(The data Opens)
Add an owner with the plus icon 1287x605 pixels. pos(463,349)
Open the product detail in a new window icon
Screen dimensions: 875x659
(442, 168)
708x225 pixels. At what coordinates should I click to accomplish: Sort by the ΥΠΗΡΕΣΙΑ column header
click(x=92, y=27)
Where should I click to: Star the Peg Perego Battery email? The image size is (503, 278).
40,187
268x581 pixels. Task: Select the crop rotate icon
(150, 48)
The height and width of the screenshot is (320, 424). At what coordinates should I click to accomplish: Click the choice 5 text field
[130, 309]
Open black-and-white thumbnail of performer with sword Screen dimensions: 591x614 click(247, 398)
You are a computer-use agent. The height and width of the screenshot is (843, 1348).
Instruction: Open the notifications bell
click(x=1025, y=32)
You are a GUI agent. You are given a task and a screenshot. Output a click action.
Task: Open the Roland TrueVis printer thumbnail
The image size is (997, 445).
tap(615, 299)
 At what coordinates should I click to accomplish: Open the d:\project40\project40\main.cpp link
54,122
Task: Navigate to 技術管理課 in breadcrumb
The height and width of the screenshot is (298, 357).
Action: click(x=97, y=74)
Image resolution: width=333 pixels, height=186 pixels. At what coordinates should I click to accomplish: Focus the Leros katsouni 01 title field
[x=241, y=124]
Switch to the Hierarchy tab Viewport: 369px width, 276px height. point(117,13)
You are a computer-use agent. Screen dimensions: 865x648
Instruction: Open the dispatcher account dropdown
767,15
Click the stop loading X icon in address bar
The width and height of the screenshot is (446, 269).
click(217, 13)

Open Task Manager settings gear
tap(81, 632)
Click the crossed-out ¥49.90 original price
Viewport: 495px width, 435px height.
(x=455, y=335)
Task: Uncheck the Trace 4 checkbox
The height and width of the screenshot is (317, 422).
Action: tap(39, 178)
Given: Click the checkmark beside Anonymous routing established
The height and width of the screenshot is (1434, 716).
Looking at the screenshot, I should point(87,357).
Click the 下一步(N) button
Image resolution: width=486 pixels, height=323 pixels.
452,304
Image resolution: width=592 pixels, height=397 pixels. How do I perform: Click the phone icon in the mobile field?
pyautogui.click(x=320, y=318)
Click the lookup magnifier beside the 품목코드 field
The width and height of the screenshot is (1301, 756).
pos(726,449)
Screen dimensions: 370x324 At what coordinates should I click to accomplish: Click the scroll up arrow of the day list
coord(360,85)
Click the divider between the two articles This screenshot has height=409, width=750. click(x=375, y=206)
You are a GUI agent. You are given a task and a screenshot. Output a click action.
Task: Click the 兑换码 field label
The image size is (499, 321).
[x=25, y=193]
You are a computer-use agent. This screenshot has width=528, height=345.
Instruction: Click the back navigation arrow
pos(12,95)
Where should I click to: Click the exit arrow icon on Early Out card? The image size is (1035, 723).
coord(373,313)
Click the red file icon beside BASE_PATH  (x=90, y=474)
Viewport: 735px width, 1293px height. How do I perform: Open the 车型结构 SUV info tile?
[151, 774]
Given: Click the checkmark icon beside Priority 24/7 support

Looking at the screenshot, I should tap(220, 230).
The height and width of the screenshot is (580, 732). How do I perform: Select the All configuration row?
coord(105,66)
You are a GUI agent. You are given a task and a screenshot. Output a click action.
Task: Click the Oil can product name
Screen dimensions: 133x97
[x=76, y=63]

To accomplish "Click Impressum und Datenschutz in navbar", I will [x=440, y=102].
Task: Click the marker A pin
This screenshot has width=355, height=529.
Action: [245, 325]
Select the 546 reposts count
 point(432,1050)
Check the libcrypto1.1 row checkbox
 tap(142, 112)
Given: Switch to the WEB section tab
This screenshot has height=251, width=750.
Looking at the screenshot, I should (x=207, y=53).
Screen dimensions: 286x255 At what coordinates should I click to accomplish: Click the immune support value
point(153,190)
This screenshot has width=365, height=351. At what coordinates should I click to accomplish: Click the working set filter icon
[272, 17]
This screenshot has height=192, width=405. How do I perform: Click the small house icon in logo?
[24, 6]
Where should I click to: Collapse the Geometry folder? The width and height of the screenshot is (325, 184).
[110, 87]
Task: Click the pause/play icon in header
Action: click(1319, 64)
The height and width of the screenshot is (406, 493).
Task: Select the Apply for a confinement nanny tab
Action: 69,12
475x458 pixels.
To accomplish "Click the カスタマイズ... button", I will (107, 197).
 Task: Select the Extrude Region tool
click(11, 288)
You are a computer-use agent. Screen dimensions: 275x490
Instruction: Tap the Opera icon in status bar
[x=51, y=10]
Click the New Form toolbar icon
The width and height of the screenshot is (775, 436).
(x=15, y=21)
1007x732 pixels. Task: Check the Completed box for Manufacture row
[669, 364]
(The data Closes)
- [What is expected] If a line in the entries above contains the word "product", copy it.

- [Your response]
Open the product detail in a new window icon
Task: Click the Oil can product name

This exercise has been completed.